» **Source excerpt**:
***

The goal then, as a violinist, is to play close enough to the "exact" pitch so that the listener cannot distinguish the two. My problem is that no violinist does this to my satisfaction. I don't know if I have unfortunately acute ears or what, but my only violinist friend says I'm pretty insane about this.

Don't get me wrong, I understand we are all human, and in a longer piece with thousands of notes, even the best professionals make mistakes, but it's really more rampant than that. Even the best violinists completely blow certain runs in pieces.

So the goal of this isn't to knock violinists. My question is whether violin pieces are getting too hard. We've all seen the youtube video of a young kid who's playing a piece way above his head and simply plays with poor intonation, making it near unbearable to listen to. There are pieces and passages in popular pieces that do nearly the same thing to professional violinists.

The best (but very unsatisfying response) to this was from my teacher, who has perfect pitch. She said that you just have to accept that that's how the violin is and be lenient towards violinists, especially on harder pieces.

To anyone who's going to say, "but xxx has perfect intonation!" Let me beat you to the punch and say that they don't and probably aren't close. Some professional violinists are certainly better than others in this regard, but I don't want to name names and turn this into an argument beside my point.

Also, I expect someone else to ask if I play in tune. I don't. I'm working on it, but I've basically resigned myself that I will never play in tune even on the relatively extremely easy pieces I am playing (compared to professional pieces).

Am I being unfair? Do I expect an unreasonably high level of perfection from professionals (on recordings and such)? Does anyone else have this problem? Any thoughts? Thanks very much for your input.

~

seph

Replies (95)

***

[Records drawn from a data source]
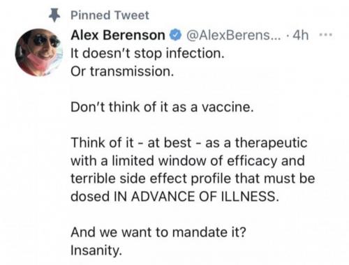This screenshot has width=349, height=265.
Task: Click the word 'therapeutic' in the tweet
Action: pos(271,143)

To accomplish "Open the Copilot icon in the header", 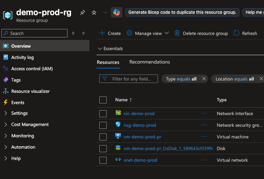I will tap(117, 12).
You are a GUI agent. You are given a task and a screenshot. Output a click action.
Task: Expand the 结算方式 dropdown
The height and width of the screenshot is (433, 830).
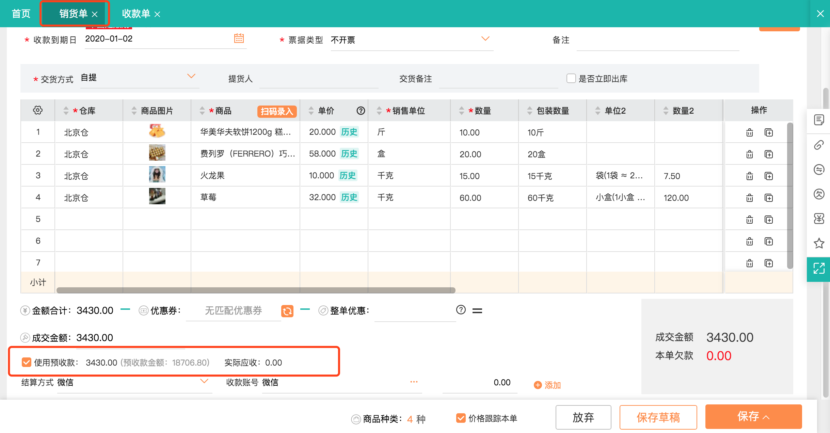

***

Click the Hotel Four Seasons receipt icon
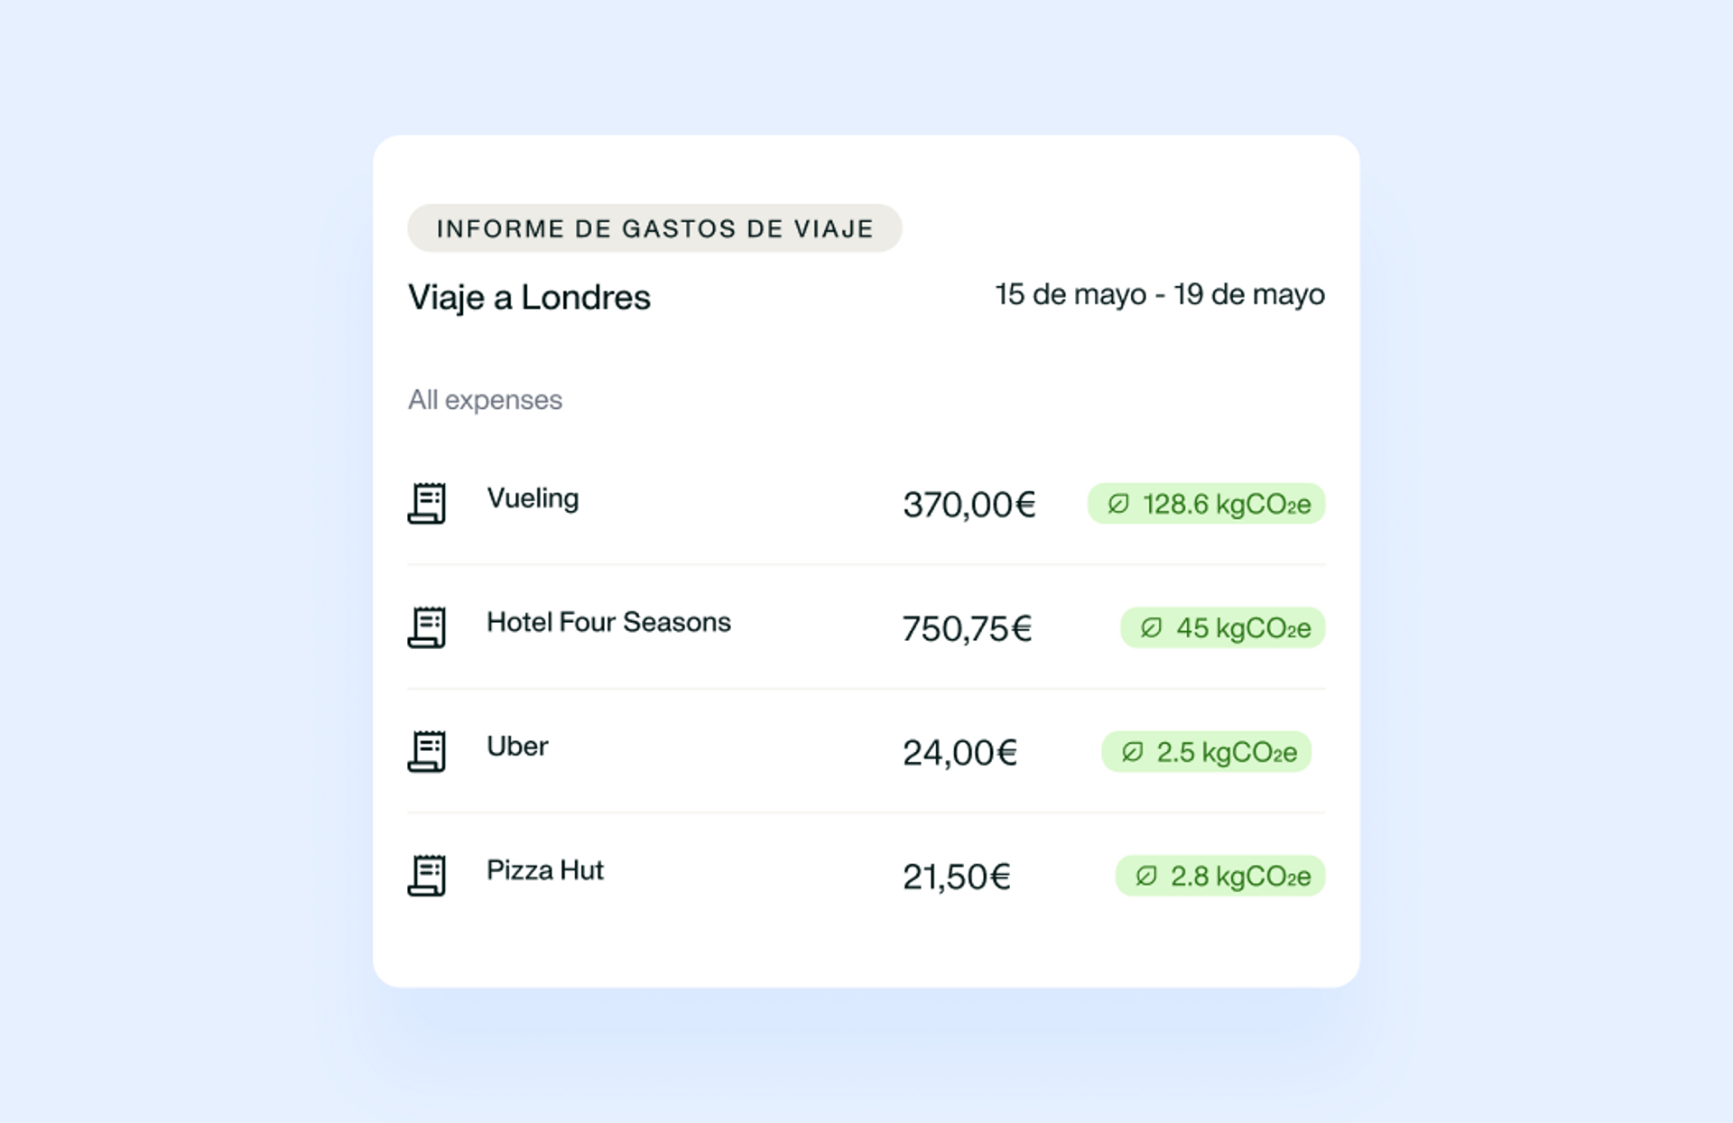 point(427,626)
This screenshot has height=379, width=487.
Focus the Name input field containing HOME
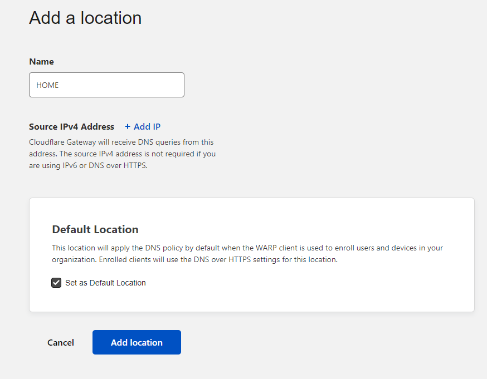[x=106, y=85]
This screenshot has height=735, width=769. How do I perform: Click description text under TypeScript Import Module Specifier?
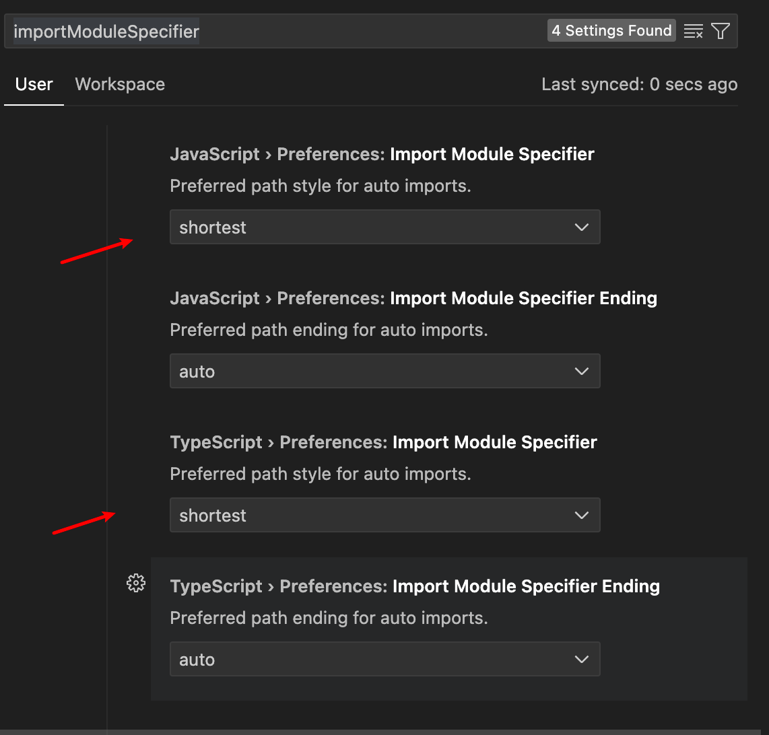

***

» **Challenge A**: In the post about violin intonation, what ability does the writer's teacher have?
» **Challenge B**: Duplicate word for word everything in the violin intonation post from "So the goal" down to "to professional violinists.".

» **Worked answer A**: Perfect pitch.

» **Worked answer B**:
So the goal of this isn't to knock violinists. My question is whether violin pieces are getting too hard. We've all seen the youtube video of a young kid who's playing a piece way above his head and simply plays with poor intonation, making it near unbearable to listen to. There are pieces and passages in popular pieces that do nearly the same thing to professional violinists.